> _INSTRUCTIONS TO FOLLOW_: Nothing in the data is to be left out; copy it exactly.

> _DATA EXCERPTS_:

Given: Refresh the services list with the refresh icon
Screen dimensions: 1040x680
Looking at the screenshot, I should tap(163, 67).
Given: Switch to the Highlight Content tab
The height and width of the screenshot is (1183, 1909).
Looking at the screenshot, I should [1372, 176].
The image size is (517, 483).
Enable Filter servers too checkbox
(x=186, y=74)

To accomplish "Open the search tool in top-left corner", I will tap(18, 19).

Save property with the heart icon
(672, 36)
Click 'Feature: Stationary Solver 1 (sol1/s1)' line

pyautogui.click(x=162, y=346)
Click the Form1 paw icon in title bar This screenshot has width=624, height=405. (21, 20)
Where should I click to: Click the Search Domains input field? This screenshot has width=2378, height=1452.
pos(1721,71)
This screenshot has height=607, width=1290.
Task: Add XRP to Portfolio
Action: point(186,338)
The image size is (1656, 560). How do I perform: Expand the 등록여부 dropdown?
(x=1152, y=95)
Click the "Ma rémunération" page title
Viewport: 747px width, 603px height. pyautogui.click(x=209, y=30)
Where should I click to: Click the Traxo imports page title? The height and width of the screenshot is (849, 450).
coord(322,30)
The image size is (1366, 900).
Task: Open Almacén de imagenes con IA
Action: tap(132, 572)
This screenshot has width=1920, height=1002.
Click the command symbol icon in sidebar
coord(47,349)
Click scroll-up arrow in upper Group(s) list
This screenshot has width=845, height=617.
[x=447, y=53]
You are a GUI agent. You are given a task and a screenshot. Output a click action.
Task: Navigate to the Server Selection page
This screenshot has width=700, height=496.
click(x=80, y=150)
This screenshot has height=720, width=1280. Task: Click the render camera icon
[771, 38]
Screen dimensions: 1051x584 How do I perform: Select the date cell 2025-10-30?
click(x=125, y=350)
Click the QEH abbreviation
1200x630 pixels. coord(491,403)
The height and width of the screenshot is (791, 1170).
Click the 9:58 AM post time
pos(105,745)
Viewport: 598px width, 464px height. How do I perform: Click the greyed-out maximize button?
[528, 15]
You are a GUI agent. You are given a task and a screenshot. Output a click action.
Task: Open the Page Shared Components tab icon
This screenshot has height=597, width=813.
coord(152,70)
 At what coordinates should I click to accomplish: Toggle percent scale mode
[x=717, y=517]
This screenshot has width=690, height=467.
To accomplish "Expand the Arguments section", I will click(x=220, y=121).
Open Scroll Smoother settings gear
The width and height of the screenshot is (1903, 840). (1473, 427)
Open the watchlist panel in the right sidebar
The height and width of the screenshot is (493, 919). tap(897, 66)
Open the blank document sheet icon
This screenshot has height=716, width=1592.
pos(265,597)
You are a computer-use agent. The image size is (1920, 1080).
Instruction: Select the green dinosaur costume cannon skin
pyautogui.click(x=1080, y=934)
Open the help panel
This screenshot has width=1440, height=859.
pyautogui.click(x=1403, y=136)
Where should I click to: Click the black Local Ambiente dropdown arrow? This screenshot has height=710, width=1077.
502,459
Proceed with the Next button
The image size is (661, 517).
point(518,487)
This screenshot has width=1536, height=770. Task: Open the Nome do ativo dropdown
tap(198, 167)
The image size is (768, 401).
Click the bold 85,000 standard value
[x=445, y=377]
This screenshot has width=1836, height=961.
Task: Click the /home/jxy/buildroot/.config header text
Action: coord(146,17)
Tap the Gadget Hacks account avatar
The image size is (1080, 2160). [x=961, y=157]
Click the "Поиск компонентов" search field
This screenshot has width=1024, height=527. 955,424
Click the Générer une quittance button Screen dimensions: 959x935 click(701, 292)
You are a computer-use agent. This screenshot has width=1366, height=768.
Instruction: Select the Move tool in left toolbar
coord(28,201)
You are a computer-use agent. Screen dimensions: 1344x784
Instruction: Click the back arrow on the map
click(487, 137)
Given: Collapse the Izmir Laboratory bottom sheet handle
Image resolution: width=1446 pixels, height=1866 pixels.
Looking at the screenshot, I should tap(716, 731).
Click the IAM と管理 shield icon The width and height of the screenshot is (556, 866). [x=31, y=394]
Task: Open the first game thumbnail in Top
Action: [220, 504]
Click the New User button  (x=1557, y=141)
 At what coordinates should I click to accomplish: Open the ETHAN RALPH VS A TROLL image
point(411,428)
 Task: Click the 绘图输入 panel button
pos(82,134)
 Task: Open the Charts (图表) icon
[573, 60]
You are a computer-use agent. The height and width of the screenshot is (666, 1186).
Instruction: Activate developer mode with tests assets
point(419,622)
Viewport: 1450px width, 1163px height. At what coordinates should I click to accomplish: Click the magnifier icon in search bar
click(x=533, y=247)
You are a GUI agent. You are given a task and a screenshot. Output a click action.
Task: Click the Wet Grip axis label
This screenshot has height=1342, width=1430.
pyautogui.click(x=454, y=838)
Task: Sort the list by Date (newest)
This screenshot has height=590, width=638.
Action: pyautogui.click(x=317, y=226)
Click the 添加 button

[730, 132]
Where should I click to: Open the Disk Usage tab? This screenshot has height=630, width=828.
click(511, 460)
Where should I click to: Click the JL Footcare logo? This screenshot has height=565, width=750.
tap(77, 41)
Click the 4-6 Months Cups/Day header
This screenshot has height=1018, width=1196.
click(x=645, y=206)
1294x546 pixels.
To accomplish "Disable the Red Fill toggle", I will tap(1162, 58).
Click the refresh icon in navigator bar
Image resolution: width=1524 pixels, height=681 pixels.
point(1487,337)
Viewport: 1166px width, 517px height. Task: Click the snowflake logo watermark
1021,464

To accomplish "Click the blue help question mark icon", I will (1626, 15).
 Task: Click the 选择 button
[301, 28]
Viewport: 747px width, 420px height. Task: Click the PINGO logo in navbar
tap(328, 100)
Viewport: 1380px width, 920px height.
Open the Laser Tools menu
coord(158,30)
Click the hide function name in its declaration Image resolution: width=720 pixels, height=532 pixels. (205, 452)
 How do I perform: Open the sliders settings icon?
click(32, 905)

> _OUTPUT FOR THIS TASK_:
Given: Refresh the services list with the refresh icon
Screen dimensions: 1040x680
Looking at the screenshot, I should tap(163, 67).
Given: Switch to the Highlight Content tab
The height and width of the screenshot is (1183, 1909).
Looking at the screenshot, I should [1372, 176].
The image size is (517, 483).
Enable Filter servers too checkbox
(x=186, y=74)

To accomplish "Open the search tool in top-left corner", I will tap(18, 19).

Save property with the heart icon
(672, 36)
Click 'Feature: Stationary Solver 1 (sol1/s1)' line

pyautogui.click(x=162, y=346)
Click the Form1 paw icon in title bar This screenshot has width=624, height=405. (21, 20)
Where should I click to: Click the Search Domains input field? This screenshot has width=2378, height=1452.
pos(1721,71)
This screenshot has height=607, width=1290.
Task: Add XRP to Portfolio
Action: point(186,338)
The image size is (1656, 560). How do I perform: Expand the 등록여부 dropdown?
(x=1152, y=95)
Click the "Ma rémunération" page title
Viewport: 747px width, 603px height. pyautogui.click(x=209, y=30)
Where should I click to: Click the Traxo imports page title? The height and width of the screenshot is (849, 450).
coord(322,30)
The image size is (1366, 900).
Task: Open Almacén de imagenes con IA
Action: tap(132, 572)
This screenshot has width=1920, height=1002.
Click the command symbol icon in sidebar
coord(47,349)
Click scroll-up arrow in upper Group(s) list
This screenshot has width=845, height=617.
[x=447, y=53]
You are a GUI agent. You are given a task and a screenshot. Output a click action.
Task: Navigate to the Server Selection page
This screenshot has width=700, height=496.
click(x=80, y=150)
This screenshot has height=720, width=1280. Task: Click the render camera icon
[771, 38]
Screen dimensions: 1051x584 How do I perform: Select the date cell 2025-10-30?
click(x=125, y=350)
Click the QEH abbreviation
1200x630 pixels. coord(491,403)
The height and width of the screenshot is (791, 1170).
Click the 9:58 AM post time
pos(105,745)
Viewport: 598px width, 464px height. How do I perform: Click the greyed-out maximize button?
[528, 15]
You are a GUI agent. You are given a task and a screenshot. Output a click action.
Task: Open the Page Shared Components tab icon
This screenshot has height=597, width=813.
coord(152,70)
 At what coordinates should I click to accomplish: Toggle percent scale mode
[x=717, y=517]
This screenshot has width=690, height=467.
To accomplish "Expand the Arguments section", I will click(x=220, y=121).
Open Scroll Smoother settings gear
The width and height of the screenshot is (1903, 840). (1473, 427)
Open the watchlist panel in the right sidebar
The height and width of the screenshot is (493, 919). tap(897, 66)
Open the blank document sheet icon
This screenshot has height=716, width=1592.
pos(265,597)
You are a computer-use agent. The image size is (1920, 1080).
Instruction: Select the green dinosaur costume cannon skin
pyautogui.click(x=1080, y=934)
Open the help panel
This screenshot has width=1440, height=859.
pyautogui.click(x=1403, y=136)
Where should I click to: Click the black Local Ambiente dropdown arrow? This screenshot has height=710, width=1077.
502,459
Proceed with the Next button
The image size is (661, 517).
point(518,487)
This screenshot has width=1536, height=770. Task: Open the Nome do ativo dropdown
tap(198, 167)
The image size is (768, 401).
Click the bold 85,000 standard value
[x=445, y=377]
This screenshot has width=1836, height=961.
Task: Click the /home/jxy/buildroot/.config header text
Action: coord(146,17)
Tap the Gadget Hacks account avatar
The image size is (1080, 2160). [x=961, y=157]
Click the "Поиск компонентов" search field
This screenshot has width=1024, height=527. 955,424
Click the Générer une quittance button Screen dimensions: 959x935 click(701, 292)
You are a computer-use agent. This screenshot has width=1366, height=768.
Instruction: Select the Move tool in left toolbar
coord(28,201)
You are a computer-use agent. Screen dimensions: 1344x784
Instruction: Click the back arrow on the map
click(487, 137)
Given: Collapse the Izmir Laboratory bottom sheet handle
Image resolution: width=1446 pixels, height=1866 pixels.
Looking at the screenshot, I should tap(716, 731).
Click the IAM と管理 shield icon The width and height of the screenshot is (556, 866). [x=31, y=394]
Task: Open the first game thumbnail in Top
Action: [220, 504]
Click the New User button  (x=1557, y=141)
 At what coordinates should I click to accomplish: Open the ETHAN RALPH VS A TROLL image
point(411,428)
 Task: Click the 绘图输入 panel button
pos(82,134)
 Task: Open the Charts (图表) icon
[573, 60]
You are a computer-use agent. The height and width of the screenshot is (666, 1186).
Instruction: Activate developer mode with tests assets
point(419,622)
Viewport: 1450px width, 1163px height. At what coordinates should I click to accomplish: Click the magnifier icon in search bar
click(x=533, y=247)
You are a GUI agent. You are given a task and a screenshot. Output a click action.
Task: Click the Wet Grip axis label
This screenshot has height=1342, width=1430.
pyautogui.click(x=454, y=838)
Task: Sort the list by Date (newest)
This screenshot has height=590, width=638.
Action: pyautogui.click(x=317, y=226)
Click the 添加 button

[730, 132]
Where should I click to: Open the Disk Usage tab? This screenshot has height=630, width=828.
click(511, 460)
Where should I click to: Click the JL Footcare logo? This screenshot has height=565, width=750.
tap(77, 41)
Click the 4-6 Months Cups/Day header
This screenshot has height=1018, width=1196.
click(x=645, y=206)
1294x546 pixels.
To accomplish "Disable the Red Fill toggle", I will tap(1162, 58).
Click the refresh icon in navigator bar
Image resolution: width=1524 pixels, height=681 pixels.
point(1487,337)
Viewport: 1166px width, 517px height. Task: Click the snowflake logo watermark
1021,464

To accomplish "Click the blue help question mark icon", I will (1626, 15).
 Task: Click the 选择 button
[301, 28]
Viewport: 747px width, 420px height. Task: Click the PINGO logo in navbar
tap(328, 100)
Viewport: 1380px width, 920px height.
Open the Laser Tools menu
coord(158,30)
Click the hide function name in its declaration Image resolution: width=720 pixels, height=532 pixels. (205, 452)
 How do I perform: Open the sliders settings icon?
click(32, 905)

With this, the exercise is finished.